Spenser also describes several measures which he considered necessary for the repression of disorder and the protection of life and property. In this “enumeration of needful points to be attended to for the good of the common wealth,” he first wishes “that order were taken for the cutting and opening of all places through woods, so that a wide way of the space of 100 yards might be laid open in every of them for the safety of travellers, which use often in such perilous places to be robbed and sometimes murdered. Next that bridges were built upon the rivers, and all the fords marred and spilt, so as none might pass any other way but by those bridges, and every bridge to have a gate and a gatehouse set thereon, whereof this good will come, that no night stealthes, which are commonly driven in by-ways, and by blind fordes unused of any but such like, shall not be conveyed out of one country into another, as they use, but they must pass by those bridges, where they may be easily tracked, or not suffered to pass. Also that in all straights and narrow passages, as between two boggs, or through any deep ford, or under any mountain side, there should be some little fortilage set, which should keep and command that straight. Moreover that all highways should be fenced and shut up on both sides, having only forty feet for passage, so as none shall be able to pass but through the highways, whereby thieves and night robbers might be more easily pursued and encountered where there shall be no other way to drive their stolen cattle. And further, that there shall be in sundry convenient places by the highways, towns appointed to be built, the which should be free burgesses and incorporate under bailiffs, to be by their inhabitants well and strongly intrenched, or otherwise fenced, with gates on each side to be shut nightly, like as there is in many places in the English pale, and all the ways about it to be strongly shut up, so as none should pass but through the towne; and to some it were good that the privilege of a market were given, for there is nothing that doth sooner cause civility in any country than many market townes, by reason that people repairing often thither for their needs, will daily see and learn civil manners of the better sort.”[[4]]

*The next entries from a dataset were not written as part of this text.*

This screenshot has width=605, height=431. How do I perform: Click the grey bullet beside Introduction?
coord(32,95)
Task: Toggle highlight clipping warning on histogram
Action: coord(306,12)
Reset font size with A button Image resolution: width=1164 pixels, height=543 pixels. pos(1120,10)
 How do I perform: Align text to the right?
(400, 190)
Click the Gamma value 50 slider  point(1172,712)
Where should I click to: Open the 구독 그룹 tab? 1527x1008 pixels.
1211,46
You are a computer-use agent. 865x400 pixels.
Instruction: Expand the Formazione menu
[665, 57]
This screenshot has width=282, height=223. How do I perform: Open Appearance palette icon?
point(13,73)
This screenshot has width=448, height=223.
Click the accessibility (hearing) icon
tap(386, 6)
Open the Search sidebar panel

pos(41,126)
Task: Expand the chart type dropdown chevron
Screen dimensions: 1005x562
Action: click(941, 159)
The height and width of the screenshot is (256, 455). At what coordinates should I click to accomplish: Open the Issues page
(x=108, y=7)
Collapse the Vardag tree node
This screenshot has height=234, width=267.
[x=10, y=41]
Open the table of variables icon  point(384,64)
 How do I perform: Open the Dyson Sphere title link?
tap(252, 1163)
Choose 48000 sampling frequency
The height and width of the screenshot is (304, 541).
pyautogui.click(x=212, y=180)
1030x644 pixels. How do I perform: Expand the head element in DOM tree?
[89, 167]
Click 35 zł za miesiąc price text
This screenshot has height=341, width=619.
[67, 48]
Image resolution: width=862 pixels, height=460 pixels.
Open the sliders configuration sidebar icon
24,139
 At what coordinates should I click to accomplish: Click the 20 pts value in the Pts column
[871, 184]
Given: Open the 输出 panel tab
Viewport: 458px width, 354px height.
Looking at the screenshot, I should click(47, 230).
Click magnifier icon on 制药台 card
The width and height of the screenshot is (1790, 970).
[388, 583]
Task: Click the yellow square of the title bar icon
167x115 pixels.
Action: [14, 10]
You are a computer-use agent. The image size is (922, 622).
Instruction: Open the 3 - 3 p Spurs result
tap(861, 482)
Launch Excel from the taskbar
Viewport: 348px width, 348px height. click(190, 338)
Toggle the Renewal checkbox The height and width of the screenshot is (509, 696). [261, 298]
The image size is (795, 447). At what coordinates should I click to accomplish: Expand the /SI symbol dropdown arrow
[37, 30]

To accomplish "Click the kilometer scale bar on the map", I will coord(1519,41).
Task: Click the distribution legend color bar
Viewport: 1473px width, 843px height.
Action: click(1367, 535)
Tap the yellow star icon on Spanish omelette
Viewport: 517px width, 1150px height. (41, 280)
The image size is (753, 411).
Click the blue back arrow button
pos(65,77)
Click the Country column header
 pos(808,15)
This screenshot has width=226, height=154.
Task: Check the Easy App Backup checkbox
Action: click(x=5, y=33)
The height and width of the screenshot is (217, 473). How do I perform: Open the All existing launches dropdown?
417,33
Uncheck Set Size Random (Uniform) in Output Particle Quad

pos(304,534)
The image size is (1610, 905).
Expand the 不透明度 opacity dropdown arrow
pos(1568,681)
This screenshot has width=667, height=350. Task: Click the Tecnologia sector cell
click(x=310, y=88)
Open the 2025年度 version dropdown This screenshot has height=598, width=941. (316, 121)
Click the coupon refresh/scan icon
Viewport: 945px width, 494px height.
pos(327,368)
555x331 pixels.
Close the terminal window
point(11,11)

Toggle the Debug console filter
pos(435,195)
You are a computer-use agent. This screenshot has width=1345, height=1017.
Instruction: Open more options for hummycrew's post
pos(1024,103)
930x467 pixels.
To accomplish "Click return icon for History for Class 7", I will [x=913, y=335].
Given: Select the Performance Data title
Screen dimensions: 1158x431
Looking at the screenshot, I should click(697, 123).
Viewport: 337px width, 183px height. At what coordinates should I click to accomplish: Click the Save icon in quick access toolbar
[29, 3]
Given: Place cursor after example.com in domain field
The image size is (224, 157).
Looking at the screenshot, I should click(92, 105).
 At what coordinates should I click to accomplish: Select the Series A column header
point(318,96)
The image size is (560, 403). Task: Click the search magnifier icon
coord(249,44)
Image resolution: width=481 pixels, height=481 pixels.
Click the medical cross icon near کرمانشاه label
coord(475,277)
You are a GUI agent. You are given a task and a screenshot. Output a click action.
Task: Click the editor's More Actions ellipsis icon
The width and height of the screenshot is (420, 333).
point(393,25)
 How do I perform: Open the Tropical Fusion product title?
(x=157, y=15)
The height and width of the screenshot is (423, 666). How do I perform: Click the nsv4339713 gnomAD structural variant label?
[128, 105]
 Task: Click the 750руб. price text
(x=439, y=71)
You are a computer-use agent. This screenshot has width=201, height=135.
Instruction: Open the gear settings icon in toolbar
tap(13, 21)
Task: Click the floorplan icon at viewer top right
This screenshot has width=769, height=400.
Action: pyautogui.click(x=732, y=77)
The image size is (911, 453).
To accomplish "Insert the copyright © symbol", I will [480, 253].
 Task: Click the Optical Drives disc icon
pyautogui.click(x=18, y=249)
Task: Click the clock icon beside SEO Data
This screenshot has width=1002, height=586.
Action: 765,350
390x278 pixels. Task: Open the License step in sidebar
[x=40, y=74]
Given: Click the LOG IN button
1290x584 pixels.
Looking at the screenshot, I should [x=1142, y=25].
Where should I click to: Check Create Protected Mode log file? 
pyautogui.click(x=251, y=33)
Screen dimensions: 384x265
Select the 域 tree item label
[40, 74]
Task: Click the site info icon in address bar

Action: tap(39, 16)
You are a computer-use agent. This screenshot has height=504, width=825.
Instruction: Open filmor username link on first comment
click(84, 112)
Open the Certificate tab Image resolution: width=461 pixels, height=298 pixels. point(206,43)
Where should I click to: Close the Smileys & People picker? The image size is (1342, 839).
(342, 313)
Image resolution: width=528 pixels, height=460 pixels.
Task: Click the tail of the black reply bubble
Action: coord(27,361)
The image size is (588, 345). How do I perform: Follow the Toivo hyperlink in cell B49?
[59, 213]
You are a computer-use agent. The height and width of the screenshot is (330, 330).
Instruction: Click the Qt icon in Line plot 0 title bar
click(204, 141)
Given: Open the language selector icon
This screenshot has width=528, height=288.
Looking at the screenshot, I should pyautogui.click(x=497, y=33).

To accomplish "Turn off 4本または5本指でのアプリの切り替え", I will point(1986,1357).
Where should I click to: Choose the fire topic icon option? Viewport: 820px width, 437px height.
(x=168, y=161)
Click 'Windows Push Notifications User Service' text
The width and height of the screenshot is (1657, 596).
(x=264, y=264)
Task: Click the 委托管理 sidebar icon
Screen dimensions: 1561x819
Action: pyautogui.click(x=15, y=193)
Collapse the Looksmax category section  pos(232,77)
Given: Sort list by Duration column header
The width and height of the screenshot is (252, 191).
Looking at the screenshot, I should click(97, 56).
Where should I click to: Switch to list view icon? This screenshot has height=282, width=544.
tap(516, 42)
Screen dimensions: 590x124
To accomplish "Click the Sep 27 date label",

These extracts throw much light upon the social condition of Ireland at that time, and no apology can be necessary for giving them insertion here. It is impossible to doubt the writer’s sincerity, or the truthfulness of his descriptions; and it is no small advantage to have such a testimony to the state of things then existing in Ireland, which may be regarded as a kind of standard or starting-point for future comparison.